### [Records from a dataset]
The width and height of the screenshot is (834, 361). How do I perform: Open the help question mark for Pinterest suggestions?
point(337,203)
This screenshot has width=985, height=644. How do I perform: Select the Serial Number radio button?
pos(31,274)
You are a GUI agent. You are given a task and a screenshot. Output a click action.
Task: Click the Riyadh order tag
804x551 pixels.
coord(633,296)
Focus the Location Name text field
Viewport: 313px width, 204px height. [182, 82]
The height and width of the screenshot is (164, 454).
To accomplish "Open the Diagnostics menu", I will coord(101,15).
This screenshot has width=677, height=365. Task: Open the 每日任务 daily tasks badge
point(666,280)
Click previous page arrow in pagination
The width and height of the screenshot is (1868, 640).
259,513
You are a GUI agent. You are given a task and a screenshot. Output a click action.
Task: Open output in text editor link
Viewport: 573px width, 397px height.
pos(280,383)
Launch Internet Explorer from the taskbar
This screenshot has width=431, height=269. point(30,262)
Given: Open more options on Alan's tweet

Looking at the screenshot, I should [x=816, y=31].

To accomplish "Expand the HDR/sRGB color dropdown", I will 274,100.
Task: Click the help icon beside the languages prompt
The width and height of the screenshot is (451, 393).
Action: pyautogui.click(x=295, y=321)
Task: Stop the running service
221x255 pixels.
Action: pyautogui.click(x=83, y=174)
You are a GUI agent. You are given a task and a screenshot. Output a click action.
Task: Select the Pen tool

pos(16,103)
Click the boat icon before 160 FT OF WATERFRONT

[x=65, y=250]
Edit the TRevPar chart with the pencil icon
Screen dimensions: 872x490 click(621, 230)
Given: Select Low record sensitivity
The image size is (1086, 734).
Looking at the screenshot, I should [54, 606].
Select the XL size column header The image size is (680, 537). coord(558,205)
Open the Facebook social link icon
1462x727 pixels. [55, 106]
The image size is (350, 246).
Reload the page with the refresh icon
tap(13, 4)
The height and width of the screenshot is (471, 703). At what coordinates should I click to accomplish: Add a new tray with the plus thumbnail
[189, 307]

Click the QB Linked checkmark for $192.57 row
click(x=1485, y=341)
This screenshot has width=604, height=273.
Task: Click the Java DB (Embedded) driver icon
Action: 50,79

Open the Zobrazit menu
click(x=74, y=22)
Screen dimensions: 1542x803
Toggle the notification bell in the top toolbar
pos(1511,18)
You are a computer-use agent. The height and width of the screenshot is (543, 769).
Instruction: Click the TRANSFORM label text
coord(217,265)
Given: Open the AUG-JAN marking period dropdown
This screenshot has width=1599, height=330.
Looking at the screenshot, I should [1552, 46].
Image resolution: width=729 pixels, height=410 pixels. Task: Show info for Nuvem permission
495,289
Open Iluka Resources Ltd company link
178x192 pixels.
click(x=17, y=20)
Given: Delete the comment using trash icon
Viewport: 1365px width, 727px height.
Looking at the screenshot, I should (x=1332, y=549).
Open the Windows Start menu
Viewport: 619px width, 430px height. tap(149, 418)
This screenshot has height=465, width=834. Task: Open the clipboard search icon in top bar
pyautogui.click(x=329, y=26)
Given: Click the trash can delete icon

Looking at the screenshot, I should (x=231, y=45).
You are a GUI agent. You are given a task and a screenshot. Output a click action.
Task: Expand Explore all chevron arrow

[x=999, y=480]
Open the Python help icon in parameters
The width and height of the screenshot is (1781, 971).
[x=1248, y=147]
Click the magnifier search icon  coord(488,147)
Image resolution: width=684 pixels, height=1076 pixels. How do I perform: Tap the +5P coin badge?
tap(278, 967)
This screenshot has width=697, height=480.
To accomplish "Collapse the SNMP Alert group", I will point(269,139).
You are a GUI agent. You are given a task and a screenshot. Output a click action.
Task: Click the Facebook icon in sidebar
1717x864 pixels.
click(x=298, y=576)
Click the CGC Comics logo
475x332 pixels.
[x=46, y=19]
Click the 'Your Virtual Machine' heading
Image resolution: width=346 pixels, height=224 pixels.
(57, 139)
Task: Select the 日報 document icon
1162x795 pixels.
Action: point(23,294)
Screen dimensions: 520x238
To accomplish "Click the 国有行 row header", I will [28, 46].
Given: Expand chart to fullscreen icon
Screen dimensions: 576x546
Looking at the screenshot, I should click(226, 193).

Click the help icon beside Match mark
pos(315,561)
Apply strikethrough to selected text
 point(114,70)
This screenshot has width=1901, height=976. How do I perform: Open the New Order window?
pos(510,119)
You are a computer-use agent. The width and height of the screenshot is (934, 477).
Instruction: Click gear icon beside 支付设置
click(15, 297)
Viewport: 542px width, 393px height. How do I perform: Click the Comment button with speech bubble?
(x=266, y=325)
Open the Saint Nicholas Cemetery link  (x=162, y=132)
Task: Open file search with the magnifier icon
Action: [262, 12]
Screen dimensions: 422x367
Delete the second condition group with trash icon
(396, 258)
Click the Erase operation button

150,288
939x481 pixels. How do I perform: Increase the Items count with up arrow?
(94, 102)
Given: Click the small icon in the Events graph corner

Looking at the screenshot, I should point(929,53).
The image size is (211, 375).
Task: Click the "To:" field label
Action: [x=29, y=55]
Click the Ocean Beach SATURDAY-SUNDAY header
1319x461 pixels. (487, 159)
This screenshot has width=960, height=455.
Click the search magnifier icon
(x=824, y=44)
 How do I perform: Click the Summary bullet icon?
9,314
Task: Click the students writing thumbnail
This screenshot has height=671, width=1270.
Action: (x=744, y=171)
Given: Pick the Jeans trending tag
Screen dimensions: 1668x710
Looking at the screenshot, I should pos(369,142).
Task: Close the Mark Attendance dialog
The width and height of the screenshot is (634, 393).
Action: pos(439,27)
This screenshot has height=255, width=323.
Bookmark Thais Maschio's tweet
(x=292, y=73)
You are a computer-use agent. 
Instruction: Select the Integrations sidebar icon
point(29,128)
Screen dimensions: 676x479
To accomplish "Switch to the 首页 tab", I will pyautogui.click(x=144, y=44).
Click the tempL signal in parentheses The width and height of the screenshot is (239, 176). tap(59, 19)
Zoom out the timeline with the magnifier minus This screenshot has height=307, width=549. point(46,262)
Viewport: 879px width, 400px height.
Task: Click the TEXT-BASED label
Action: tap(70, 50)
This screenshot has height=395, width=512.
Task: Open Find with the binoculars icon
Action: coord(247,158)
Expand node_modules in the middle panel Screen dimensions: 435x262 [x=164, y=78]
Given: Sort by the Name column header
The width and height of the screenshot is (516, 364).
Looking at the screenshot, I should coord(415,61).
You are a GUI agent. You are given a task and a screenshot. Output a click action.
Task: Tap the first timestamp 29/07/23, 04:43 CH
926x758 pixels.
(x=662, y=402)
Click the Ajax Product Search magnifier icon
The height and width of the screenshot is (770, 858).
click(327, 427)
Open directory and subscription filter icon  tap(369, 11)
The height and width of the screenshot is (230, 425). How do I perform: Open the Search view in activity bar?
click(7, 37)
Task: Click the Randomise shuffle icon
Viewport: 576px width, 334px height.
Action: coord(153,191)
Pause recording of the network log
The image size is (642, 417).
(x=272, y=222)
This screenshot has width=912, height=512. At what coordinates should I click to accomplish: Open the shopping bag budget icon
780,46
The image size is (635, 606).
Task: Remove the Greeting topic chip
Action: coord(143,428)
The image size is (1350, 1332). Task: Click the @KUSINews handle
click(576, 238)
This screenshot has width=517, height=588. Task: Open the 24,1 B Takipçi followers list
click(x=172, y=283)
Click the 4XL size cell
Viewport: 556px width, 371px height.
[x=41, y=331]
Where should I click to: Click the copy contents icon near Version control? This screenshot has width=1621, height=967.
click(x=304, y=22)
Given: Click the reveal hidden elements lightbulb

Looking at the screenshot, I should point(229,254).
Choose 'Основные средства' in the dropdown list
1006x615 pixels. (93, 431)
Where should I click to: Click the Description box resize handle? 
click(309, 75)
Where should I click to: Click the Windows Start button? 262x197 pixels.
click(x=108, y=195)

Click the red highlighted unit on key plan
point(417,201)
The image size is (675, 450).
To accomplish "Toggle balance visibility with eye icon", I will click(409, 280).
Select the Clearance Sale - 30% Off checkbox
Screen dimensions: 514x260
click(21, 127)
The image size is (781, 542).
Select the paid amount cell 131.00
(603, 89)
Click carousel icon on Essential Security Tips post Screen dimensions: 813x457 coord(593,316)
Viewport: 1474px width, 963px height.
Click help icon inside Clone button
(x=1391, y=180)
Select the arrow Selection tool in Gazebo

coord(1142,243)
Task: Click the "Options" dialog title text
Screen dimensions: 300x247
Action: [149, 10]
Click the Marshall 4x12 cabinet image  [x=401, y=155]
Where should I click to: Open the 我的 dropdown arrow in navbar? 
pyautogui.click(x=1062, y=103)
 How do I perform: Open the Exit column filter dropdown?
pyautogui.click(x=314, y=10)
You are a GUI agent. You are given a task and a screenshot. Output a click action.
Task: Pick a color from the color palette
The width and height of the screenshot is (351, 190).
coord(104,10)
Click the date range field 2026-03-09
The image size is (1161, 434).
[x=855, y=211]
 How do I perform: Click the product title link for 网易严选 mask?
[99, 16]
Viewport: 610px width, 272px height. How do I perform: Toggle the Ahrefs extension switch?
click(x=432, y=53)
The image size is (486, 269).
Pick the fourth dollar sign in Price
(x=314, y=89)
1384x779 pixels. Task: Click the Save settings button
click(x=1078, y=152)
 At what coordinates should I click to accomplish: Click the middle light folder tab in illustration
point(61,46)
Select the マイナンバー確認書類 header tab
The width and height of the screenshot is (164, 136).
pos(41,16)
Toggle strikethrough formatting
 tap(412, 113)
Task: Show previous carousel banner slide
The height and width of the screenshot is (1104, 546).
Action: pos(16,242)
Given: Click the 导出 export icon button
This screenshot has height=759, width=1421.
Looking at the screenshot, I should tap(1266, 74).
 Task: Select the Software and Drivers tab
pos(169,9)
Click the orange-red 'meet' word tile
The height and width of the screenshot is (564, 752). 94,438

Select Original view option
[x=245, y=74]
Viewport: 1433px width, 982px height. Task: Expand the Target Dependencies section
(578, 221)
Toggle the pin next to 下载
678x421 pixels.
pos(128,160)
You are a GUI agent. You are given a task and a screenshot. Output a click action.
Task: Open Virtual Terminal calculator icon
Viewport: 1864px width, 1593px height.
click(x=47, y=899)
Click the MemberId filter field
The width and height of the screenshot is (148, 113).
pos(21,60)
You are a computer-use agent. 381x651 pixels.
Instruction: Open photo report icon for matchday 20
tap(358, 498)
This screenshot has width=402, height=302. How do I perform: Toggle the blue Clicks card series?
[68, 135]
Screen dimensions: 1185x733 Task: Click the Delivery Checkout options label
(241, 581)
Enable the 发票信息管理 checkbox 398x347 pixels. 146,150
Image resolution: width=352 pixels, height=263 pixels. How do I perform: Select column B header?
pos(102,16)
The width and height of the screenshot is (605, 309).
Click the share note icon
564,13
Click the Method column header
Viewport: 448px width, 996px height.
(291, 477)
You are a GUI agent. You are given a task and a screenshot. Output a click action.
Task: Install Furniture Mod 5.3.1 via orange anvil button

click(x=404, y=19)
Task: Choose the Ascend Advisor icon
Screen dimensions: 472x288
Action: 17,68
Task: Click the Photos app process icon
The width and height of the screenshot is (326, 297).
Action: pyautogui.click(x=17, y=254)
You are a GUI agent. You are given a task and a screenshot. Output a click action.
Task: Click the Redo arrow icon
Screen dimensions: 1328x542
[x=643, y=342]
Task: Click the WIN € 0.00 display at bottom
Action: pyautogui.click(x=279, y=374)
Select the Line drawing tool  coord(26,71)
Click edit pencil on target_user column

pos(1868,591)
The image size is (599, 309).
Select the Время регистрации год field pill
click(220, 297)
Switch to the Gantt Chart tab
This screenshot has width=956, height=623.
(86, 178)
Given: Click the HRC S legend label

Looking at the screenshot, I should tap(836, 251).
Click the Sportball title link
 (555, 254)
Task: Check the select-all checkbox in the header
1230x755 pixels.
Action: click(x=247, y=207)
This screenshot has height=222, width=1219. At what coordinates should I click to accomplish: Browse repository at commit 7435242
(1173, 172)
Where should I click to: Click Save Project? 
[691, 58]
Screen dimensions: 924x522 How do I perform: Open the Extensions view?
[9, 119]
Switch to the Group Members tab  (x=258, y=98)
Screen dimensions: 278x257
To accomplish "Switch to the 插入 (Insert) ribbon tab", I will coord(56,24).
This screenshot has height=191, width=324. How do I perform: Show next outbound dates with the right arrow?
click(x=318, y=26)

### [PROBLEM TO WORK ON]
Show every line of the entries above that contains the string "field", treating uppercase and lowercase letters as different.

### [SOLUTION TO THIS PROBLEM]
Focus the Location Name text field
Task: Click the "To:" field label
Click the date range field 2026-03-09
Click the MemberId filter field
Select the Время регистрации год field pill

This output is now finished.